Software Defined Networking (SDN) is an emerging network paradigm that provides central control over the network. Although, this simplifies the network management and makes efficient use of network resources, it introduces new threats to network reliability and scalability. In fact, a single centralized controller is a single point of failure. Moreover, a single controller may become a performance bottleneck as processing overhead increases. Distributed SDN controller platforms improve the reliability and scalability to some extent, however they remain vulnerable to Distributed Denial of Service (DDoS) attacks, specifically on control plane. We believe that there is a need for a distributed controller framework that is capable of providing service continuity without performance degradation in case of excessive network traffic or DDoS attacks on controller.
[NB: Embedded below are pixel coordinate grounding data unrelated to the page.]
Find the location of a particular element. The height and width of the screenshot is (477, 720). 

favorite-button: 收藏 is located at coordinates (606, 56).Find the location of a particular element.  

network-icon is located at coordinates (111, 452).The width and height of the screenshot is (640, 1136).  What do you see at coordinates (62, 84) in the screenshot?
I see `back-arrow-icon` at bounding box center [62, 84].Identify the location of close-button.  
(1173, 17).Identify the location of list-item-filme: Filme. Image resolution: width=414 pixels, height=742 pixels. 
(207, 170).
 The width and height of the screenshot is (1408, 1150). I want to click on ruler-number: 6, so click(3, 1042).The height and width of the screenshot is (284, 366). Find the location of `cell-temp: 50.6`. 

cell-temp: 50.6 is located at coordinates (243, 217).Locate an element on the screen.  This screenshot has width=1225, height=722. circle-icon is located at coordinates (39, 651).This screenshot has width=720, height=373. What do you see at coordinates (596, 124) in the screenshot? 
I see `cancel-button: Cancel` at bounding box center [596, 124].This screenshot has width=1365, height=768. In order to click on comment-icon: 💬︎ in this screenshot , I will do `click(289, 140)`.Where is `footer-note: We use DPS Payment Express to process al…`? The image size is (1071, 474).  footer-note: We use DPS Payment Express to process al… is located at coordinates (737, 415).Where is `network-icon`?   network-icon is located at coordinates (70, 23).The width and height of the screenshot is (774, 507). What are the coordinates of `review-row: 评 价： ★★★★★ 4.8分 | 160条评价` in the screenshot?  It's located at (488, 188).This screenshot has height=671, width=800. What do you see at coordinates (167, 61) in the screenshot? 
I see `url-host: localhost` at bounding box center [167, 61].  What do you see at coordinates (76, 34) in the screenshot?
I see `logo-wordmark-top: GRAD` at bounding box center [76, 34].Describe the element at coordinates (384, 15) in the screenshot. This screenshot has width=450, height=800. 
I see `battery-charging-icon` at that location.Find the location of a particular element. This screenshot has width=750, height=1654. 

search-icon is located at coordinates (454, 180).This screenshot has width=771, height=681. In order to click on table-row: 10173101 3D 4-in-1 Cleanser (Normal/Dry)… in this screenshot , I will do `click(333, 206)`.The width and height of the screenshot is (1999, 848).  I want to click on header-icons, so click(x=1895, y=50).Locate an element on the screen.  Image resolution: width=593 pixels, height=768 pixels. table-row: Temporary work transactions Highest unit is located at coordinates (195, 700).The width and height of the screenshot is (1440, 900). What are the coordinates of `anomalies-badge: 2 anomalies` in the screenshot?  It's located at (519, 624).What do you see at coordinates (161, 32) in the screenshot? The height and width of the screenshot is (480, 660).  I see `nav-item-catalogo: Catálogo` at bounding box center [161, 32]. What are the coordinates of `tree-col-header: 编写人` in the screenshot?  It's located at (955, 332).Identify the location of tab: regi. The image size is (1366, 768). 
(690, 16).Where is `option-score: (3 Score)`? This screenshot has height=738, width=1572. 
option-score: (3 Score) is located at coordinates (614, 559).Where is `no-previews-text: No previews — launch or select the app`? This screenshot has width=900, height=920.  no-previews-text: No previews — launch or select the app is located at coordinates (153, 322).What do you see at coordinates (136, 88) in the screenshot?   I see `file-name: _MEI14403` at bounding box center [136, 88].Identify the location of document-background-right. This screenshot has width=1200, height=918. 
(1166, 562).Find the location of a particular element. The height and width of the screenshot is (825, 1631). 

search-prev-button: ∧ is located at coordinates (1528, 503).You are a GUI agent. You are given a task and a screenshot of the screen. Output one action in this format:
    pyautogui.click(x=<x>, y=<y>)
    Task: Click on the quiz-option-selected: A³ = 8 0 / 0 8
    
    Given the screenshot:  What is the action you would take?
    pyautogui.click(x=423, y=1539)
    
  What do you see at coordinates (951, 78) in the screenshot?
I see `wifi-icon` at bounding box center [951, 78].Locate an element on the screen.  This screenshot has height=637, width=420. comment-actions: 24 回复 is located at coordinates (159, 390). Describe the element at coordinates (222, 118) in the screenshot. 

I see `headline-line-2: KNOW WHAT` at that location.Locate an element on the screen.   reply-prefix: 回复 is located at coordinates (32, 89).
In this paper, we aim to address the vulnerabilities of SDN control plane. We propose and implement an efficient and Resilient Controller for Software Defined Network (ReCSDN). This framework is capable of detecting and mitigating DDoS attacks timely and ensures the continuity of services without performance degradation. We created an experimental test bed using Mininet to conduct extensive experiments. We deployed ReCSDN on top of Open Network Operating System (ONOS) cluster to confirm the viability of our approach. The experiment results show that with ReCSDN, control plane is not only able to withstand excessive network load but will also continue to provide services in case of any controller failure.